Italian Air Force Chief: “Natural” For Tempest And FCAS Programs To Merge

Italian Air Force Chief of Staff General Luca Goretti said on Tuesday that the United Kingdom-led Tempest program would eventually merge with the Franco-German Future Combat Air Systems program. Both programs intend to create a “system of systems” of manned and unmanned tactical aircraft, with a manned stealth aircraft at the heart of the systems.

Speaking to parliamentary defence committees, Goretti said that Italy joined Tempest because it was felt that it could play a bigger role there than in the FCAS program. According to him, all countries involved in both programs were assessing technology options, as both Tempest and FCAS are currently in their conceptual phase. He continued:

“But it is natural that these two realities will merge into one, because investing huge financial resources in two equivalent programmes is unthinkable.”

A mockup of the front section of the Tempest FCAS fighter at DSEI 2021 (Team Tempest)

The statement echoes comments made by the Italian Ministry of Defense in December 2020 on the signing of a memorandum of understanding signed between Tempest partner nations Italy, Sweden and the United Kingdom. At the time, the Ministry said that it was “desirable” to evaluate the possibility of an eventual convergence of Tempest and FCAS, stating that it would make the end results of both programs more competitive globally and avoid market cannibalization that would benefit sixth generation combat aircraft offered on the export market by other nations or contractors.

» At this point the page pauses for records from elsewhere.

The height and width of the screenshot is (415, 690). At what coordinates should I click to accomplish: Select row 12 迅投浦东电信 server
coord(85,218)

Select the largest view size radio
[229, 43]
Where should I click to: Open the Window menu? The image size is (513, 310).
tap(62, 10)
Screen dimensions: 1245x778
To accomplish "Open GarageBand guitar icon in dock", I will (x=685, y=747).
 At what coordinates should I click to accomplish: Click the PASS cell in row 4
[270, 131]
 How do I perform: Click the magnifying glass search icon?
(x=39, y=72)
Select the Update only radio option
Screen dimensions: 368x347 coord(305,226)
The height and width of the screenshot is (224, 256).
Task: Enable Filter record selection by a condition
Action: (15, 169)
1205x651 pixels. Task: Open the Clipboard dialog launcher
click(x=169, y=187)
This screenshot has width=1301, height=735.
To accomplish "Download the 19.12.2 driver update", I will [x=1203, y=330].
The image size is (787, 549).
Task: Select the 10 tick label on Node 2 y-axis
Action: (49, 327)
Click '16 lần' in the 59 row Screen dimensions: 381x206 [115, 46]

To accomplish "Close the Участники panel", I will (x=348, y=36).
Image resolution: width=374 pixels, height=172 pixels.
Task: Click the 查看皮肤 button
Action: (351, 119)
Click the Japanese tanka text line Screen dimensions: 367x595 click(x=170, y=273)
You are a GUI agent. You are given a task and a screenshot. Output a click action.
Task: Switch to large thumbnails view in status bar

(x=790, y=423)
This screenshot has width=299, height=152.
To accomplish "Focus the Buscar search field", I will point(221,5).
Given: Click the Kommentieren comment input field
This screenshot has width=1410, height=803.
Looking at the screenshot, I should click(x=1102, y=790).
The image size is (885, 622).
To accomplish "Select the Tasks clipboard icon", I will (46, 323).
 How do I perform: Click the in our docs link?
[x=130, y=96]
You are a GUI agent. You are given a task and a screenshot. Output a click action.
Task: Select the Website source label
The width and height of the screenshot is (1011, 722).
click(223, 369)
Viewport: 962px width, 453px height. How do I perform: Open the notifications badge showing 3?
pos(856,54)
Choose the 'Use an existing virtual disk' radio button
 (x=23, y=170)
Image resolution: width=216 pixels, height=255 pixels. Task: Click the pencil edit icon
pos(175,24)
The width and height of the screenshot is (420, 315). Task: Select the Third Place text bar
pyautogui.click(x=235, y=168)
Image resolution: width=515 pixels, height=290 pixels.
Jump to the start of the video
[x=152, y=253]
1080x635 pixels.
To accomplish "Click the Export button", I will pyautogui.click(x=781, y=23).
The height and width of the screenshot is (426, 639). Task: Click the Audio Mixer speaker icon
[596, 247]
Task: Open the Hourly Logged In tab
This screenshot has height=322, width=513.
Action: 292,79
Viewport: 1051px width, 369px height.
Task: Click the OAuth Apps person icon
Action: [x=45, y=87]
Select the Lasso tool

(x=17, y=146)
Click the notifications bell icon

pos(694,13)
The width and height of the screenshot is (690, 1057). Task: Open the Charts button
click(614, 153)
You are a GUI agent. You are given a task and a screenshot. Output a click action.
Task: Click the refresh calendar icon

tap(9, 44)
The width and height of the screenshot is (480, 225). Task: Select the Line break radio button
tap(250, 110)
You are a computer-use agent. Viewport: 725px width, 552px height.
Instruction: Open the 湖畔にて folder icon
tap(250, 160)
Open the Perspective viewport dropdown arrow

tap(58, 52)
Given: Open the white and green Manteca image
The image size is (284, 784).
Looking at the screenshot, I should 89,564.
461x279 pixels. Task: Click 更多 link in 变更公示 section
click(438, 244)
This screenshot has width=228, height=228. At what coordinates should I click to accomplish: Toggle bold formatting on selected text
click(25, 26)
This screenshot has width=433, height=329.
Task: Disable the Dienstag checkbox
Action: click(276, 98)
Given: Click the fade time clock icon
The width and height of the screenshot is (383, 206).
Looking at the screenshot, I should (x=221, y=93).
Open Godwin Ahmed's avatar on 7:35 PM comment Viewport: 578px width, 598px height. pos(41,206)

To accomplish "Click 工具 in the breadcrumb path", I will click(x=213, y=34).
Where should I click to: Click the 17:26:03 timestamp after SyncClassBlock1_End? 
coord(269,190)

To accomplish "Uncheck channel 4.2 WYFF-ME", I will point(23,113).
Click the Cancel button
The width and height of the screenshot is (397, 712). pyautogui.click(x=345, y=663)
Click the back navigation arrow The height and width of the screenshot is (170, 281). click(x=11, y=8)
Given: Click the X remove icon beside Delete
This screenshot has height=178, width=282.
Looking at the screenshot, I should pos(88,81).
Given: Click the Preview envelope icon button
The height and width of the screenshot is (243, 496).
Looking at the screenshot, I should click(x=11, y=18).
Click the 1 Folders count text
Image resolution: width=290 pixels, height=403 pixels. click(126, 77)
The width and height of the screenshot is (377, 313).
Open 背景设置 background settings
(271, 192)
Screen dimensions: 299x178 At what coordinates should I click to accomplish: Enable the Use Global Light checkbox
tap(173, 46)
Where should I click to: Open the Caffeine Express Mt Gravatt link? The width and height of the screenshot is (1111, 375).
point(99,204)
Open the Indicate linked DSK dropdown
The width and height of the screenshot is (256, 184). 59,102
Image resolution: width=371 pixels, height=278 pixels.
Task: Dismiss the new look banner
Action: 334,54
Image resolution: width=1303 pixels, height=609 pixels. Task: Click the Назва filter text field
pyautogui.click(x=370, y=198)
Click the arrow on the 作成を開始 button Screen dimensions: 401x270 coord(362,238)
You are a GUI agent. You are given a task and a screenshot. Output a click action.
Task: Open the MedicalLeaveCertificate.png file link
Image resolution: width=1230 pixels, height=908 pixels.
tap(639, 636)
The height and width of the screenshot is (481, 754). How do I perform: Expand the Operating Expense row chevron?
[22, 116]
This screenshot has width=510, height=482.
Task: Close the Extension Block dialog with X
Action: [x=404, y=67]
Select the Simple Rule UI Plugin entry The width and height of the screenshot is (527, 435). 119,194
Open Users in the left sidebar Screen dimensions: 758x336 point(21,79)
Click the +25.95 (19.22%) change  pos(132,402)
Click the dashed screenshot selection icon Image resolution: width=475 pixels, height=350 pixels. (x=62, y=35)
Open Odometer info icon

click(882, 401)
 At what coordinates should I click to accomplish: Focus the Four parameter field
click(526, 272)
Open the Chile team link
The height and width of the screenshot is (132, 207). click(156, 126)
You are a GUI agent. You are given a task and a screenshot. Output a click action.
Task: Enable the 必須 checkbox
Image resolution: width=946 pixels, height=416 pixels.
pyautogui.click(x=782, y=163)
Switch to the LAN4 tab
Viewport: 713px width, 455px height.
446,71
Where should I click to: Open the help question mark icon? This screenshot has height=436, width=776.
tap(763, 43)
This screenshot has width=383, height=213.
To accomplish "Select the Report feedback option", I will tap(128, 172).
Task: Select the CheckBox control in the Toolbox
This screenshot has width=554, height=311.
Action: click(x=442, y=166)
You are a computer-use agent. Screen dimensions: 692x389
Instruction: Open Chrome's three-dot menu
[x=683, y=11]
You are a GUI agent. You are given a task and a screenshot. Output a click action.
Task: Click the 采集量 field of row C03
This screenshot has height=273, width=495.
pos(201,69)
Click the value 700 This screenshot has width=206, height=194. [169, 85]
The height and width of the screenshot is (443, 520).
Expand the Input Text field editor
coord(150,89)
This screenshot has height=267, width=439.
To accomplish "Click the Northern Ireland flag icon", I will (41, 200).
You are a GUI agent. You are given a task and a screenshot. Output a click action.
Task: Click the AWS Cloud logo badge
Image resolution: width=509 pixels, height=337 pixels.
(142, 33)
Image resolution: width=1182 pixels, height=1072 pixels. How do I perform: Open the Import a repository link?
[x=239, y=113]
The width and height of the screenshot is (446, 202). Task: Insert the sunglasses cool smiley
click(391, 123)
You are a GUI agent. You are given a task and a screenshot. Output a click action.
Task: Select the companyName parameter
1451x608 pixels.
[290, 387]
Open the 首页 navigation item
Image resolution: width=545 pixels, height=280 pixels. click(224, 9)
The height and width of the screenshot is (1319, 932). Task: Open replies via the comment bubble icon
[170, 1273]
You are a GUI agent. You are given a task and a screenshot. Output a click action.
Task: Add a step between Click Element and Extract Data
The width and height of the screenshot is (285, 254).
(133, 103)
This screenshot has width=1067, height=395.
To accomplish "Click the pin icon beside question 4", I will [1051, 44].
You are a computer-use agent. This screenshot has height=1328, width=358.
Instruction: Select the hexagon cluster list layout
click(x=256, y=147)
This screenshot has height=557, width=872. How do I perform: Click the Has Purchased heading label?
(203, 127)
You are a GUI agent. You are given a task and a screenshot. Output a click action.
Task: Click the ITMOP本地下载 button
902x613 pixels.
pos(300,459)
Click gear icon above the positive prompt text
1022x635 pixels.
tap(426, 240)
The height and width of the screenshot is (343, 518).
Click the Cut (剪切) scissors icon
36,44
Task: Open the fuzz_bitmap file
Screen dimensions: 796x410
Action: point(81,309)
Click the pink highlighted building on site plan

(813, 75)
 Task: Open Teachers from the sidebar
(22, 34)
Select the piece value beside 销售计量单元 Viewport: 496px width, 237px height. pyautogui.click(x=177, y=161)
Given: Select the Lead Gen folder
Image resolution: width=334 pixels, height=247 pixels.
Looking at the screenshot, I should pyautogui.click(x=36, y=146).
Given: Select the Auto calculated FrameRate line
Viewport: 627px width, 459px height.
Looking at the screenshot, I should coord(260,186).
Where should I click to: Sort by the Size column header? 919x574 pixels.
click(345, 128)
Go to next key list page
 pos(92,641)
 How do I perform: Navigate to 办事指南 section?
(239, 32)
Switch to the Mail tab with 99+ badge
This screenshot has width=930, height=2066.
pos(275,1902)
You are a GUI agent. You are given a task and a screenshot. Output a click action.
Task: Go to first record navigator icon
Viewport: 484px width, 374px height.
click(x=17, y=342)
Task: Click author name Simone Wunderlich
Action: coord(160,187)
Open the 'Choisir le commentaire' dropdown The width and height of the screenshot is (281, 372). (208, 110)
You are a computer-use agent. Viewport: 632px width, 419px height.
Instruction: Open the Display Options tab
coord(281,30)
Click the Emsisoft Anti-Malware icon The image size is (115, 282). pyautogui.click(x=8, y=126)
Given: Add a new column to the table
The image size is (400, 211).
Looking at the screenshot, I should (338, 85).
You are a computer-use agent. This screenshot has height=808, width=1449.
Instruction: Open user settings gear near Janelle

While the United Kingdom announced in July that it would be pursuing collaboration with Japan on the development of propulsion systems for Tempest and the Japanese F-X, the revelation earlier that month that Tempest’s concept and assessment phase had suffered a £370 million cut in funding has done little to assuage outside skepticism of the program. The Infrastructure and Projects Authority, which revealed the cut in its annual report, warned at the time that while the cut was unlikely to affect the concept phase, it “significantly” increased programme risk for subsequent phases of the program.